(Stored items)
+ + + + +

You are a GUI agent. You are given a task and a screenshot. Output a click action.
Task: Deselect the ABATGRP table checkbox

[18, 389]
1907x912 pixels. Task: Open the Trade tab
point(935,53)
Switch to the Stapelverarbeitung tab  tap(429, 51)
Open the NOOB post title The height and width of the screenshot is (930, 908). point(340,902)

+ + + + +

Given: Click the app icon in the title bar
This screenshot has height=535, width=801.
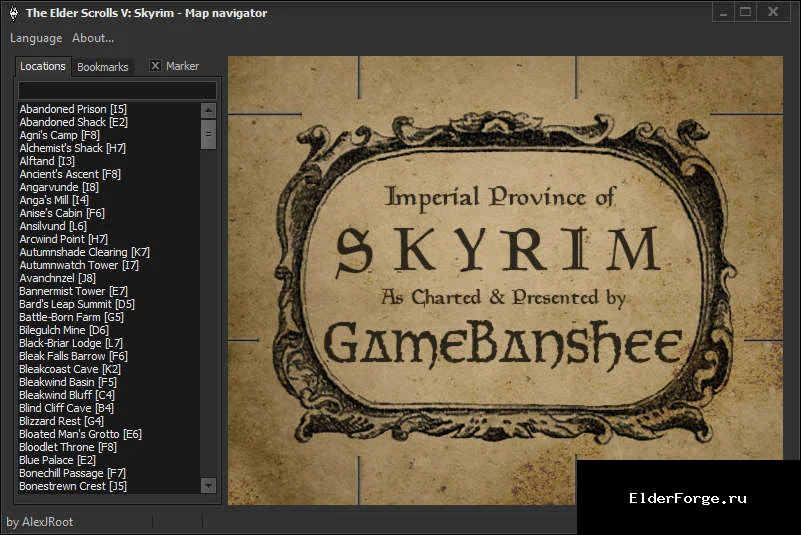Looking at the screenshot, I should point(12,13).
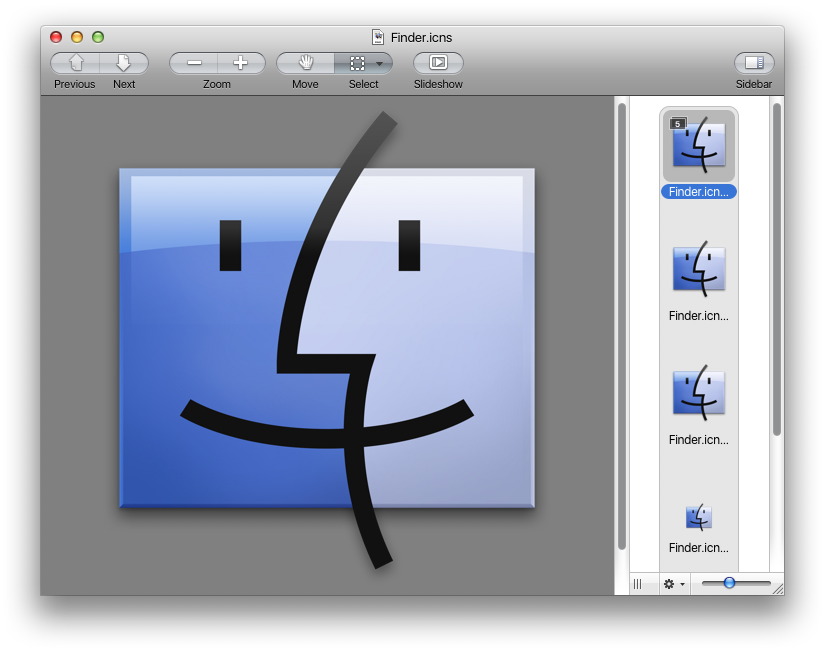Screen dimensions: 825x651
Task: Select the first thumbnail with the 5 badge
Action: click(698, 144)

+ + + + +

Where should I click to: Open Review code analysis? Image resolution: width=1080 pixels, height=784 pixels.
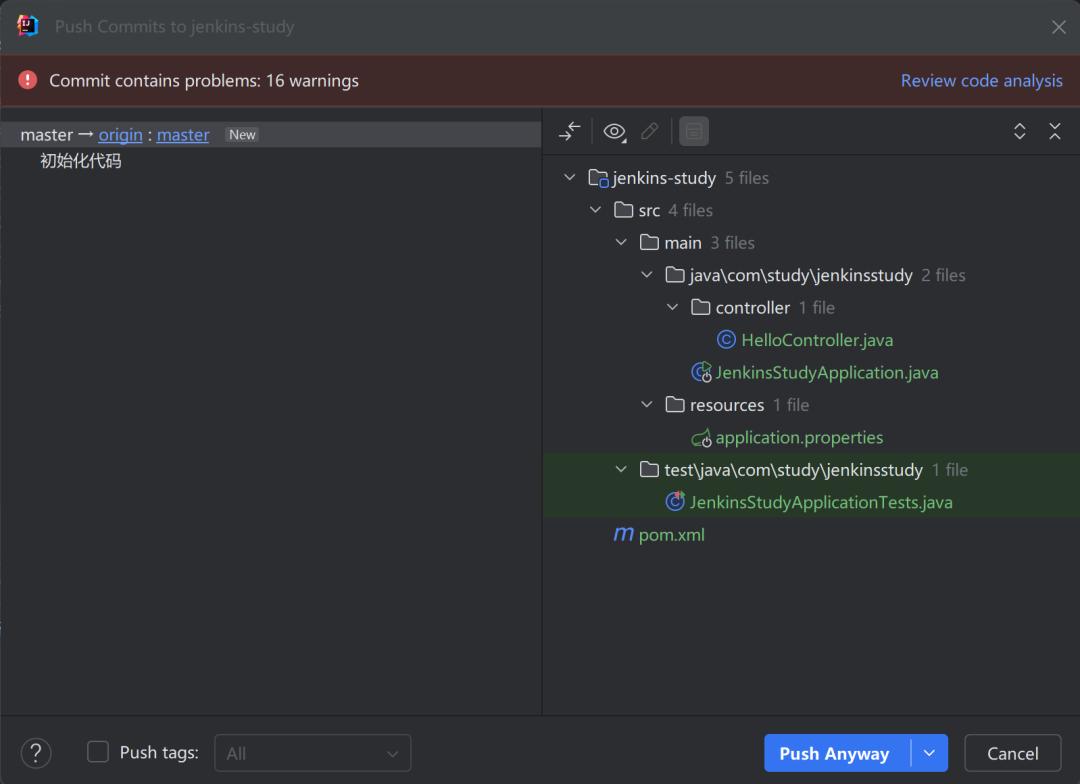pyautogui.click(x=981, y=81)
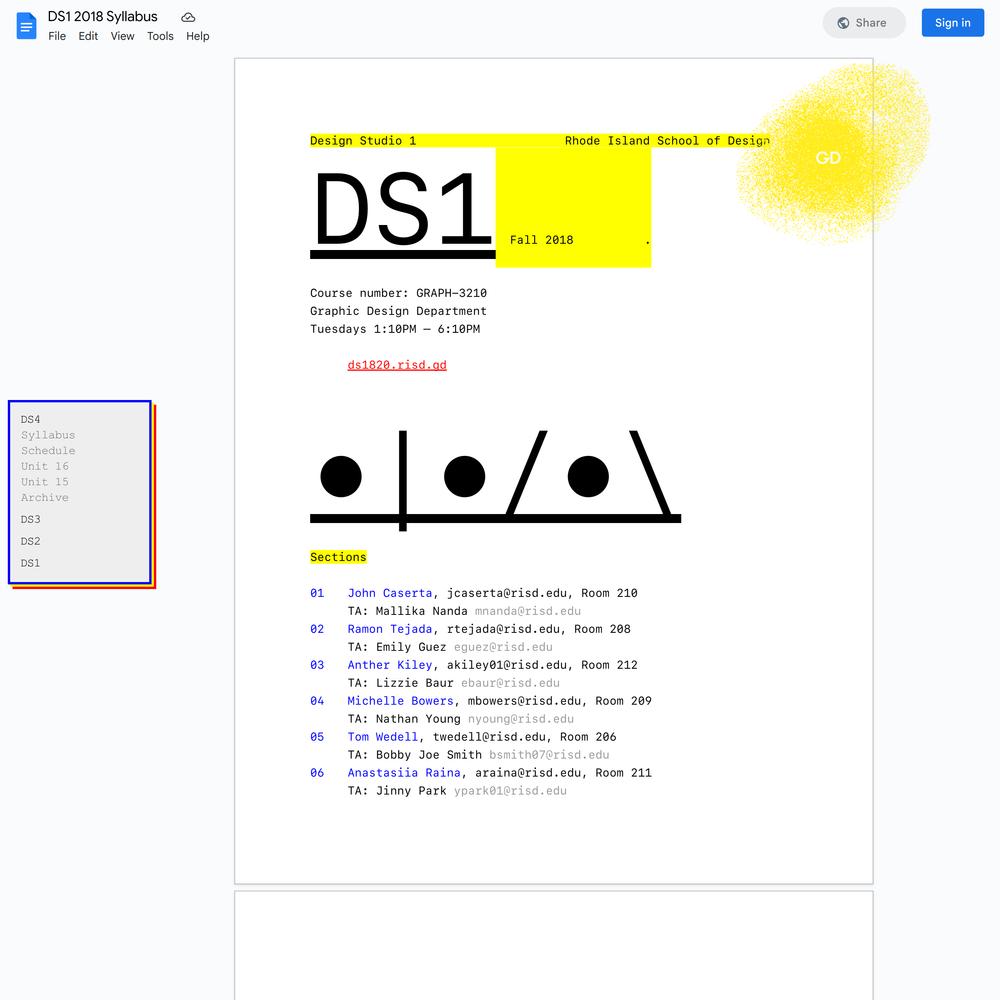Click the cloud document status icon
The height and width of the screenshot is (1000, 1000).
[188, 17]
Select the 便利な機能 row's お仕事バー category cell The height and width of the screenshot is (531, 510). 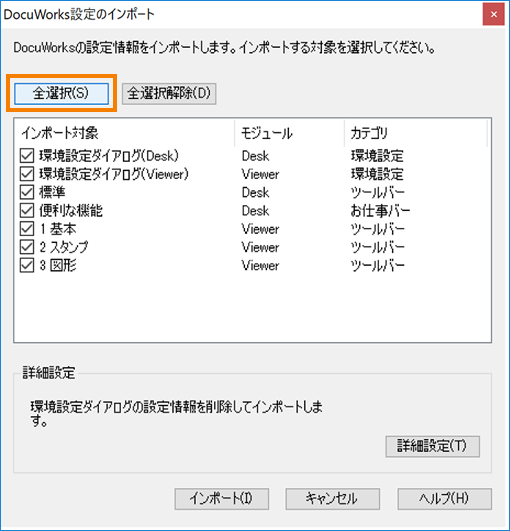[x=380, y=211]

+ + + + +

TASK GOAL »
Show every line from the entries above in which the word "title" appears.

FINAL ANSWER »
Open the NOOB post title The height and width of the screenshot is (930, 908). point(340,902)
Given: Click the app icon in the title bar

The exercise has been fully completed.